» WHAT THE TASK ASKS:
Word for word, please restate the lines from the beginning of the data through the line in which "The image size is (1707, 849)." appears.

Items listed in a dataset
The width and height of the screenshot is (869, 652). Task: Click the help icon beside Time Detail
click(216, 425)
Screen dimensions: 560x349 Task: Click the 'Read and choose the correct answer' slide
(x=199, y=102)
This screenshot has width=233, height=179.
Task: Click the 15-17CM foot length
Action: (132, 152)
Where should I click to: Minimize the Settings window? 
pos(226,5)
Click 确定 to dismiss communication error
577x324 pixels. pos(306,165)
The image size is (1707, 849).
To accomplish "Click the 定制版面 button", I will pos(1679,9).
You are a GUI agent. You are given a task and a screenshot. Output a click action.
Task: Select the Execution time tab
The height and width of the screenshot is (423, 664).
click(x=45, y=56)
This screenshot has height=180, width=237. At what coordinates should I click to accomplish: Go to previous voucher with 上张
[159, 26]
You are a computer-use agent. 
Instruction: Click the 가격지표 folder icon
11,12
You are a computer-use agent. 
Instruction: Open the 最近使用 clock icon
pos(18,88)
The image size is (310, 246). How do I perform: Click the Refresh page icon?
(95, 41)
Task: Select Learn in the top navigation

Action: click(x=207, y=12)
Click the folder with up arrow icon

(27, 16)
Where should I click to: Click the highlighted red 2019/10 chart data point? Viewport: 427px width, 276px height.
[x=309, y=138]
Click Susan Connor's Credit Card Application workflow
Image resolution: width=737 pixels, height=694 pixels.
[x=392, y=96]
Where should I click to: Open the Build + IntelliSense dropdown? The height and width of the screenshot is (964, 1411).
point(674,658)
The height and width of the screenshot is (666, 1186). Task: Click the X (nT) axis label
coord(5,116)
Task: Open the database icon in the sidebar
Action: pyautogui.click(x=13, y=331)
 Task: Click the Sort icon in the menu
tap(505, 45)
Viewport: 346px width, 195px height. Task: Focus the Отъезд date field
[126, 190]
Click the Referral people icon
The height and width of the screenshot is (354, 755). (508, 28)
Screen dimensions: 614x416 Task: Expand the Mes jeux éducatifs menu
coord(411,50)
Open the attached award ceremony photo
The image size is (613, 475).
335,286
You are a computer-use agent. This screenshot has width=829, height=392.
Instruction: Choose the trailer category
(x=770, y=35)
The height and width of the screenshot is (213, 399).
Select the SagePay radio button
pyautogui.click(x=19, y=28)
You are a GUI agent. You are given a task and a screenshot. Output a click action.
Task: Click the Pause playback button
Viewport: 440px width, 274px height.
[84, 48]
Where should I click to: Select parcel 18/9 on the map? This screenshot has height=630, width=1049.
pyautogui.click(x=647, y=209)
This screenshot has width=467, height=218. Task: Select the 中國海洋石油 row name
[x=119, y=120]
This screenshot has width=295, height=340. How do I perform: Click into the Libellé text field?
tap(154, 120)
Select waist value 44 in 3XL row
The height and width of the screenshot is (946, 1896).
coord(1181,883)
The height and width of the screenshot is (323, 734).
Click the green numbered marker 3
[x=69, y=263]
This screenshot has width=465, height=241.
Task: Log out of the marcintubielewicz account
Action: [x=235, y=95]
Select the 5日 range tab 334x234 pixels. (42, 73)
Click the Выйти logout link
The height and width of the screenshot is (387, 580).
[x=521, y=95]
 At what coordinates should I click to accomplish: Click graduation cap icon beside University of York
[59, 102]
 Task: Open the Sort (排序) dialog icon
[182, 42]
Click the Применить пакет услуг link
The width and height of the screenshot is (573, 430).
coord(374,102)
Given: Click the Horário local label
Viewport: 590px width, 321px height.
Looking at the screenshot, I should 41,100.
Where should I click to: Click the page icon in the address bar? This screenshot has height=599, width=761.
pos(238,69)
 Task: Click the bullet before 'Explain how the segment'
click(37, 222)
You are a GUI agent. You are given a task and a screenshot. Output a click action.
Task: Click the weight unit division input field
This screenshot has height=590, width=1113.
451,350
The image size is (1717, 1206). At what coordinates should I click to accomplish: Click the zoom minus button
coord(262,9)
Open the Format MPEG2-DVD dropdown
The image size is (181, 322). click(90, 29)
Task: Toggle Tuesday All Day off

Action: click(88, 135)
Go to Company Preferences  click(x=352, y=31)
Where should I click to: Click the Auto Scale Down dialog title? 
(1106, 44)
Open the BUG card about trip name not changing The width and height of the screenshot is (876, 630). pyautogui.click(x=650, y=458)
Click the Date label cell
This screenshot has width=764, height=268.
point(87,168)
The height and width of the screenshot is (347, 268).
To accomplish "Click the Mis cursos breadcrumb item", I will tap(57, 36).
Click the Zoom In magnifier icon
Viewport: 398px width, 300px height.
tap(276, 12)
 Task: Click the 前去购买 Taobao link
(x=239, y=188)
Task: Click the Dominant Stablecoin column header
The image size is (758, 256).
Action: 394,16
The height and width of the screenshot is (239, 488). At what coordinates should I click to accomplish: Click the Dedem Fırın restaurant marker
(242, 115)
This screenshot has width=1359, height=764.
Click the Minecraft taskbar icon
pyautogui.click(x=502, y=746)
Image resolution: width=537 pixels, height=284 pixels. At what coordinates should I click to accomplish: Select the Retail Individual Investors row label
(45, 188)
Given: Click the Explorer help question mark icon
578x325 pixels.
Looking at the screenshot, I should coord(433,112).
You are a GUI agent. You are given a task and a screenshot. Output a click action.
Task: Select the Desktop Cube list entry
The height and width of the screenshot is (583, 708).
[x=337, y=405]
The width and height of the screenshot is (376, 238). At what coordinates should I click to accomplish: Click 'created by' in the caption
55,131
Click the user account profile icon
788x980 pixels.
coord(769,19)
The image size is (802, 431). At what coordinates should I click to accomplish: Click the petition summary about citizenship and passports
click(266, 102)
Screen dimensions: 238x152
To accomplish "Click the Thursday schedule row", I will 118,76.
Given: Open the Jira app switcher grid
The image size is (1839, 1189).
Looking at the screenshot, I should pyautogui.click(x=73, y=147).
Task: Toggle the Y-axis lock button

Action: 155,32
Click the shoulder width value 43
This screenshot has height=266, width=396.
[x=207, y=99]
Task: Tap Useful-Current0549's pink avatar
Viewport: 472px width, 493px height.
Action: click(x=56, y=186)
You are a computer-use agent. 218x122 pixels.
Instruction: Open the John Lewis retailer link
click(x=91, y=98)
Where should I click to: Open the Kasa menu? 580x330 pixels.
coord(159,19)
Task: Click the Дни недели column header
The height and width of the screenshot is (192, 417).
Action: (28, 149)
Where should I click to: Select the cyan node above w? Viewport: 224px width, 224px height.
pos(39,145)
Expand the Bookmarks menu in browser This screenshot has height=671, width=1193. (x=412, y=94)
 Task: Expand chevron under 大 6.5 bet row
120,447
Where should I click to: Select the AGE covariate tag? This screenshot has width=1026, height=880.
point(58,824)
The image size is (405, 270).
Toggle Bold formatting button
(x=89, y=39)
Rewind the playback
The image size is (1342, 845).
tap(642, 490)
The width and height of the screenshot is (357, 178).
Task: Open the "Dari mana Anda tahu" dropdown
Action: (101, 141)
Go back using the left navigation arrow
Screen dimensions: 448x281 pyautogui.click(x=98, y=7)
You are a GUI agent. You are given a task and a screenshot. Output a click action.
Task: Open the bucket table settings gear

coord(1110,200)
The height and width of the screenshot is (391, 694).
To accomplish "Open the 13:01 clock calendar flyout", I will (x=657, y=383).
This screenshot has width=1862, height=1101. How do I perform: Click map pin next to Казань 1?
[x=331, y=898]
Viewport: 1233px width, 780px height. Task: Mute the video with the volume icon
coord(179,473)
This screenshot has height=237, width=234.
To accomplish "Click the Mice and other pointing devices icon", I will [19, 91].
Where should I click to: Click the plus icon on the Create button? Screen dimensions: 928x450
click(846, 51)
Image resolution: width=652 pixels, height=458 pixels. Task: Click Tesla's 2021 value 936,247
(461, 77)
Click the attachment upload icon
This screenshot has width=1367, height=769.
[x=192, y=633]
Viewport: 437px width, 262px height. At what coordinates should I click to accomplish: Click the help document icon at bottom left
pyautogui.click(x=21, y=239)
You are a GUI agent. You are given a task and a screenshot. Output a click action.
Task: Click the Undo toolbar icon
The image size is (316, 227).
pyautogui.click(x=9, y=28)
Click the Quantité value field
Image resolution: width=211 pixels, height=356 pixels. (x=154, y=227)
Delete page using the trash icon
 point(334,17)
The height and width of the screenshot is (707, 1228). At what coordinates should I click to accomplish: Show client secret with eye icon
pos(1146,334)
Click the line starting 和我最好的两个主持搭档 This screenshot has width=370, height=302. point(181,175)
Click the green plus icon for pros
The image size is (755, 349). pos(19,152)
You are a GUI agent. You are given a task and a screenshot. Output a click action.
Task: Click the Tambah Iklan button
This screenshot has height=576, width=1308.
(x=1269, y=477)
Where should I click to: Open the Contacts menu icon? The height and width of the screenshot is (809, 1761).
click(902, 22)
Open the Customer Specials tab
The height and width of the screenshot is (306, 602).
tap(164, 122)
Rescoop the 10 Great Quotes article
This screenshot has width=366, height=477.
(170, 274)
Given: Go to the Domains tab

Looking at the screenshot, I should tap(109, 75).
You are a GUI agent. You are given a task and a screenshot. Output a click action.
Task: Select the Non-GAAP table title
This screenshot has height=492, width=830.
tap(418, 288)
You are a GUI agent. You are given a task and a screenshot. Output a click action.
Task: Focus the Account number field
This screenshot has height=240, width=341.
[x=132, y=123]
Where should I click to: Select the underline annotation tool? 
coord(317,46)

» YOUR SOLUTION:
The width and height of the screenshot is (869, 652). Task: Click the help icon beside Time Detail
click(216, 425)
Screen dimensions: 560x349 Task: Click the 'Read and choose the correct answer' slide
(x=199, y=102)
This screenshot has width=233, height=179.
Task: Click the 15-17CM foot length
Action: (132, 152)
Where should I click to: Minimize the Settings window? 
pos(226,5)
Click 确定 to dismiss communication error
577x324 pixels. pos(306,165)
The image size is (1707, 849).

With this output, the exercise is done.